Requirement:
Put the lines of the material below into a JSON list of strings, one string per line and with blank lines omitted. Begin at the line that contains "is (1907, 888)." and stop after the line that contains "console-icon is located".

------------------------------------------------------------

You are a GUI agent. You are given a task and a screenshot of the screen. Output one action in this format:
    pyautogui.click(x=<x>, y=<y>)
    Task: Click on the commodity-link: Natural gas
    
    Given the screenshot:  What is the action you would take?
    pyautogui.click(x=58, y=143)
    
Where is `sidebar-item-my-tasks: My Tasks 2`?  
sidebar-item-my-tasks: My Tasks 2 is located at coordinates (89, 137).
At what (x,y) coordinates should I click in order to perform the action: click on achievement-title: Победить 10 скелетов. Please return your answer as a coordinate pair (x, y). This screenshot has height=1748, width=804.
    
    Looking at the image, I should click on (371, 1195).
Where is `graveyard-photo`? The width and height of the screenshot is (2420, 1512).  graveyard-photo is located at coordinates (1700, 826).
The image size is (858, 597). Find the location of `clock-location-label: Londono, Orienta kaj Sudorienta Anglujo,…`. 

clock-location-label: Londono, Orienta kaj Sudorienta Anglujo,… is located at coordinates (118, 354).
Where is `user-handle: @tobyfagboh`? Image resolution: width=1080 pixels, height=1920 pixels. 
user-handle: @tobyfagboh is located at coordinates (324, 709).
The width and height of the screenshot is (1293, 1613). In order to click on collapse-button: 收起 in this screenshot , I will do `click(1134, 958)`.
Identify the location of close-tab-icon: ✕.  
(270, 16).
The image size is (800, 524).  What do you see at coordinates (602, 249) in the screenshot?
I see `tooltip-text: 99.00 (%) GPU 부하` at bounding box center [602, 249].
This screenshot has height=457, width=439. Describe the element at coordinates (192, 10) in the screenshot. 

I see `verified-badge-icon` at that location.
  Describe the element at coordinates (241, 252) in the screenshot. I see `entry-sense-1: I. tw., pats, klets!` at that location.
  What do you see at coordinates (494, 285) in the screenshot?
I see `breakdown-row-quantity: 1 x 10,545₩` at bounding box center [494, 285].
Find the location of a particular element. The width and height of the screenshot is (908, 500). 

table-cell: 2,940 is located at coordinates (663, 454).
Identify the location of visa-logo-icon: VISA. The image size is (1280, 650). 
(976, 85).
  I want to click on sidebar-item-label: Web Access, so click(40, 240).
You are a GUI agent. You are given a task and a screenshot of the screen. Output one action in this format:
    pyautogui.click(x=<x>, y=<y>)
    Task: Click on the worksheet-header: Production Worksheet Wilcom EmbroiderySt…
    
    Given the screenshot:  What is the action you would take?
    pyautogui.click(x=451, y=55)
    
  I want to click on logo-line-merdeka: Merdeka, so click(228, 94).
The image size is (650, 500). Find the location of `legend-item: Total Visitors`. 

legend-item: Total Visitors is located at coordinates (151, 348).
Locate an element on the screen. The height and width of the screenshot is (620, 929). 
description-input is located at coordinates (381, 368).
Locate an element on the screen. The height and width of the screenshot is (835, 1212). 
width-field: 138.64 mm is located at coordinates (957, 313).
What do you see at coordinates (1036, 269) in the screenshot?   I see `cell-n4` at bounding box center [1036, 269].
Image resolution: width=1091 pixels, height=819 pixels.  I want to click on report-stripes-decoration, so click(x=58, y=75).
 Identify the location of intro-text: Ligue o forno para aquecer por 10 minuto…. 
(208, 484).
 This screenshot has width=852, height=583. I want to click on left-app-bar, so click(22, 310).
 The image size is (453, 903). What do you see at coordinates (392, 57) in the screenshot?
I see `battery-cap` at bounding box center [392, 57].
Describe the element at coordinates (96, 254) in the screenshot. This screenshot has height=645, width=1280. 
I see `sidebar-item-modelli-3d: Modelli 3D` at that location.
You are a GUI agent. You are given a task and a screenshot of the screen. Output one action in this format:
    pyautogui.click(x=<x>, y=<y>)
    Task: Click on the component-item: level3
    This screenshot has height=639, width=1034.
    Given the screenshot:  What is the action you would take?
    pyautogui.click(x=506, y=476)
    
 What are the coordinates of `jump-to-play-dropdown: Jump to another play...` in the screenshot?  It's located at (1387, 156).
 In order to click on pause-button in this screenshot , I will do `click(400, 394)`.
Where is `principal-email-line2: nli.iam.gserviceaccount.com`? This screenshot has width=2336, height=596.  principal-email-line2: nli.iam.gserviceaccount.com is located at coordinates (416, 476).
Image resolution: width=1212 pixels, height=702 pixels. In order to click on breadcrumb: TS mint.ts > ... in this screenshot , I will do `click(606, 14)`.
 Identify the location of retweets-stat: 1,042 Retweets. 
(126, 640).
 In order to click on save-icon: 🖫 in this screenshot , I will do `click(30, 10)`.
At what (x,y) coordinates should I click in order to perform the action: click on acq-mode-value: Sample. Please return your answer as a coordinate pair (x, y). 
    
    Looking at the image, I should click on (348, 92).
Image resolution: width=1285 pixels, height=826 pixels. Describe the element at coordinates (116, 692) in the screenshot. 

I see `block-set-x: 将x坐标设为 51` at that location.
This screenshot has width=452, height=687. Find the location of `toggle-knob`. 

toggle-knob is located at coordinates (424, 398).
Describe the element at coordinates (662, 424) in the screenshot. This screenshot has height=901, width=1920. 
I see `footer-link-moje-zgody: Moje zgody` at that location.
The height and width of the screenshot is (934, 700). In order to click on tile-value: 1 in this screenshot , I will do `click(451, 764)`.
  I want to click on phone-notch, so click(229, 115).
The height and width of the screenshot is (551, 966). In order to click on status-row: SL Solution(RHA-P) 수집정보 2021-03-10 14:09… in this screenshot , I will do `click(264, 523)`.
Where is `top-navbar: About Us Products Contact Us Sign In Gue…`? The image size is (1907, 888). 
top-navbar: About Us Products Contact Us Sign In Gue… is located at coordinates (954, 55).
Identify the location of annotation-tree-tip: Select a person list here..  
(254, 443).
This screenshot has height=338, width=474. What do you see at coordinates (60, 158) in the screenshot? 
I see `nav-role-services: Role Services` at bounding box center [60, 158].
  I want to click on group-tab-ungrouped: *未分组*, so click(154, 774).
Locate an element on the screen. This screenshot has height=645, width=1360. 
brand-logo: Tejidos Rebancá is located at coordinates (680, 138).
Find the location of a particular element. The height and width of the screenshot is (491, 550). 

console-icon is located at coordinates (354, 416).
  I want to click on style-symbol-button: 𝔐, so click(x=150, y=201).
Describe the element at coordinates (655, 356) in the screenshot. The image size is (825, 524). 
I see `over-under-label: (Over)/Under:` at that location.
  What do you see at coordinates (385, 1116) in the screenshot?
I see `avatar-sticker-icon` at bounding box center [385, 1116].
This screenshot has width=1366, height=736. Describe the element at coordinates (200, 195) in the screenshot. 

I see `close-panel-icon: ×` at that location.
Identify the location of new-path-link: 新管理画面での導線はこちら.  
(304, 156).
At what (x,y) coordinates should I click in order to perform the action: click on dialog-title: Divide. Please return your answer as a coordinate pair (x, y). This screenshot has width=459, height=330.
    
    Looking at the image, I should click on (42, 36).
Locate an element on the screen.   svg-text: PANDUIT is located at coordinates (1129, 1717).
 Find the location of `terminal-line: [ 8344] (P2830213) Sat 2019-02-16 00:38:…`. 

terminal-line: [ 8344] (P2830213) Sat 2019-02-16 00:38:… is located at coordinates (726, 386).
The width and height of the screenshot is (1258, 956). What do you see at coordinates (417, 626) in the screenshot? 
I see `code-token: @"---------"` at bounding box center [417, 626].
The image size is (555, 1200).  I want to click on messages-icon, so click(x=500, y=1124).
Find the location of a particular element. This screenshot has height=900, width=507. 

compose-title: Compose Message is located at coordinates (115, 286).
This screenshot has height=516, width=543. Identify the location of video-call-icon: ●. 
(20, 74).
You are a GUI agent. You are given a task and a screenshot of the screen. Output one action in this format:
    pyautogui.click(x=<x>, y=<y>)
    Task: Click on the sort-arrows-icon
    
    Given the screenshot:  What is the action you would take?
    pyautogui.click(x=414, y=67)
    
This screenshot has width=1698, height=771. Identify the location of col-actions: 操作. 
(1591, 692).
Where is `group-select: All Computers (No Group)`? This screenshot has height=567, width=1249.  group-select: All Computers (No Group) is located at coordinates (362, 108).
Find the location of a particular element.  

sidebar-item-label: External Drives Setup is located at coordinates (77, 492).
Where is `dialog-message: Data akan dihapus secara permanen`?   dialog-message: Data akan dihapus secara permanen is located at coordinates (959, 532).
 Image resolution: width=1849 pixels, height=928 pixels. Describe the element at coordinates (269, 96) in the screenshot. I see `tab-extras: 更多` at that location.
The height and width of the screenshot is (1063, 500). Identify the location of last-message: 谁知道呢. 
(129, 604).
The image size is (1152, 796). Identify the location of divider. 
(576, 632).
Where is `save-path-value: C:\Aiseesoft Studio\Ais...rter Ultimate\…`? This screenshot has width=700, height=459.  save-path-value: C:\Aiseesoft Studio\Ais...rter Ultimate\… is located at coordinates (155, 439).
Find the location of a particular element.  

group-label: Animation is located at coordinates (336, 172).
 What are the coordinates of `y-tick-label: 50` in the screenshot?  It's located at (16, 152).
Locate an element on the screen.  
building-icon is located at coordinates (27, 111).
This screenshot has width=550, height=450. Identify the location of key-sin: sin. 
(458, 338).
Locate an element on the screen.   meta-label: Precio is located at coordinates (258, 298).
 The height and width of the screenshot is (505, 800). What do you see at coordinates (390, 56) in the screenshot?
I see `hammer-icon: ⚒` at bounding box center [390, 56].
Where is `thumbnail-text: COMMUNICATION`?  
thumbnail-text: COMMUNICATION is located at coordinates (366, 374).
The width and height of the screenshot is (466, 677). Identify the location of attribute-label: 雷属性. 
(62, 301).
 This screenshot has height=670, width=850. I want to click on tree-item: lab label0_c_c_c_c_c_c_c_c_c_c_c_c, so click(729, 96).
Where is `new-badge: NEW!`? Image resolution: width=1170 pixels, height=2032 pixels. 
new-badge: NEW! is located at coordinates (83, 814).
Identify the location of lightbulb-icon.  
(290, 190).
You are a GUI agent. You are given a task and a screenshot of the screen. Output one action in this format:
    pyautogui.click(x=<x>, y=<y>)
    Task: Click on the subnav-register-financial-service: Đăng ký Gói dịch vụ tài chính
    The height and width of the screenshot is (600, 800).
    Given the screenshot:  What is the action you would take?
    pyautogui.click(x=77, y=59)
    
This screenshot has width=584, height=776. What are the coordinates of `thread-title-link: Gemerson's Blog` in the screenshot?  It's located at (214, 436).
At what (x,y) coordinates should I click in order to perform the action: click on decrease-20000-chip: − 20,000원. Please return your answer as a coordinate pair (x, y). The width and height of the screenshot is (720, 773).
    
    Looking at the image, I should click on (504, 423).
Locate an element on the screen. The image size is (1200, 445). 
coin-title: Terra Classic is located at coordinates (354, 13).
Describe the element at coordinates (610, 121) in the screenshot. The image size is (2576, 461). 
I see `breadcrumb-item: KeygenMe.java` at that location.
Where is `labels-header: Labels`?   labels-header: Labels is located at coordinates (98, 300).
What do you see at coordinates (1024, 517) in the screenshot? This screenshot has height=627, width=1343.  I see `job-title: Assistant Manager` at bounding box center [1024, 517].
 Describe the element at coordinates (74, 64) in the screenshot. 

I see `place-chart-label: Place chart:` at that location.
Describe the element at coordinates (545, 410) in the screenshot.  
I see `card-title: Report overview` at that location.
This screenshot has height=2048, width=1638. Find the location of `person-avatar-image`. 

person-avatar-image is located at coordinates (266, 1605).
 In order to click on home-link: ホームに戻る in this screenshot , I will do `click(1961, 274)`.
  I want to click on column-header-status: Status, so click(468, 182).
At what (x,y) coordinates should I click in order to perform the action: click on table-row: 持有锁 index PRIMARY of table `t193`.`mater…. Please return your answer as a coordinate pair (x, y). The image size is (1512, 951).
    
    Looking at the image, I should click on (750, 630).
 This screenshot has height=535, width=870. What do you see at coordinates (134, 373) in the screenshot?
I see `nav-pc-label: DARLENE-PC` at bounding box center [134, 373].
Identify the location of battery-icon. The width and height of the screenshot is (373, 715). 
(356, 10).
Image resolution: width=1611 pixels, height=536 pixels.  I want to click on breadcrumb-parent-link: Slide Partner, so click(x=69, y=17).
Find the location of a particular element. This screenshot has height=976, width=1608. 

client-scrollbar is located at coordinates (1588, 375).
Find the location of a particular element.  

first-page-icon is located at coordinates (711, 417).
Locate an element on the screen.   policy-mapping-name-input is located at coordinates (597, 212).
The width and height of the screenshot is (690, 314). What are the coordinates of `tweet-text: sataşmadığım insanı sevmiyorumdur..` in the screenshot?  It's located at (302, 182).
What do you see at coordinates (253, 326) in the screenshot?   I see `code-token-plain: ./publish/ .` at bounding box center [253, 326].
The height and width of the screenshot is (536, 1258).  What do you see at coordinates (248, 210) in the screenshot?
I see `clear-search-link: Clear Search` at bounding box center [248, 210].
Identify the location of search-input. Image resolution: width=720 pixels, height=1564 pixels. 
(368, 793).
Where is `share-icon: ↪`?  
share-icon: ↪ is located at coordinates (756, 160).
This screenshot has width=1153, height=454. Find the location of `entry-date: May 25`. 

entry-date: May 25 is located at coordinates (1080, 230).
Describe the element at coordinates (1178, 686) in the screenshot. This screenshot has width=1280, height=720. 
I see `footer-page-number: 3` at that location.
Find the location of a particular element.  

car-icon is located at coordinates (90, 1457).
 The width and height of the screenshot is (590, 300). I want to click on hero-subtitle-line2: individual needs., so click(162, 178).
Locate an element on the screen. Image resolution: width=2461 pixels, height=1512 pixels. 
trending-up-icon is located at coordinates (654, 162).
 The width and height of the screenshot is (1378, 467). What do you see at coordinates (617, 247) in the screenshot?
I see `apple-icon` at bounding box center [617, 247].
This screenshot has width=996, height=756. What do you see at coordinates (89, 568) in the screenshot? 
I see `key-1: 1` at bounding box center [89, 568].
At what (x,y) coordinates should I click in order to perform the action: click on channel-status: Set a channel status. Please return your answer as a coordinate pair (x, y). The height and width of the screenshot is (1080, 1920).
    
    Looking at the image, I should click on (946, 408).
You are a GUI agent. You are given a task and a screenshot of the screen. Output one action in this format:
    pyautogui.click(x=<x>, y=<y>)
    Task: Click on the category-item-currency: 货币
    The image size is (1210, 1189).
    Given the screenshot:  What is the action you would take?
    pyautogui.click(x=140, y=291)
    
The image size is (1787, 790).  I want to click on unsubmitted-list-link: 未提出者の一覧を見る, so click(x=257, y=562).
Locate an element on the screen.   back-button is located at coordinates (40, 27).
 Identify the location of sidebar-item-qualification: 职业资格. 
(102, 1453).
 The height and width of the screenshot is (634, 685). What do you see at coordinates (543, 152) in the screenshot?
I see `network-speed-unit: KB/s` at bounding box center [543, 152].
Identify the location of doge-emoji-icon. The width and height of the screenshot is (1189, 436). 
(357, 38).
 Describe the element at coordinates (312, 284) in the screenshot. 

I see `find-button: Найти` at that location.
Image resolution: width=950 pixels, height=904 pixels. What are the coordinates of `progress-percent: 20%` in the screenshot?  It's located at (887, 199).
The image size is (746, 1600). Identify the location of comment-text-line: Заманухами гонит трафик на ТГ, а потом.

------------------------------------------------------------

Response:
[
  "Where is `top-navbar: About Us Products Contact Us Sign In Gue…`? The image size is (1907, 888). ",
  "top-navbar: About Us Products Contact Us Sign In Gue… is located at coordinates (954, 55).",
  "Identify the location of annotation-tree-tip: Select a person list here..  ",
  "(254, 443).",
  "This screenshot has height=338, width=474. What do you see at coordinates (60, 158) in the screenshot? ",
  "I see `nav-role-services: Role Services` at bounding box center [60, 158].",
  "  I want to click on group-tab-ungrouped: *未分组*, so click(154, 774).",
  "Locate an element on the screen. This screenshot has height=645, width=1360. ",
  "brand-logo: Tejidos Rebancá is located at coordinates (680, 138).",
  "Find the location of a particular element. The height and width of the screenshot is (491, 550). ",
  "console-icon is located at coordinates (354, 416)."
]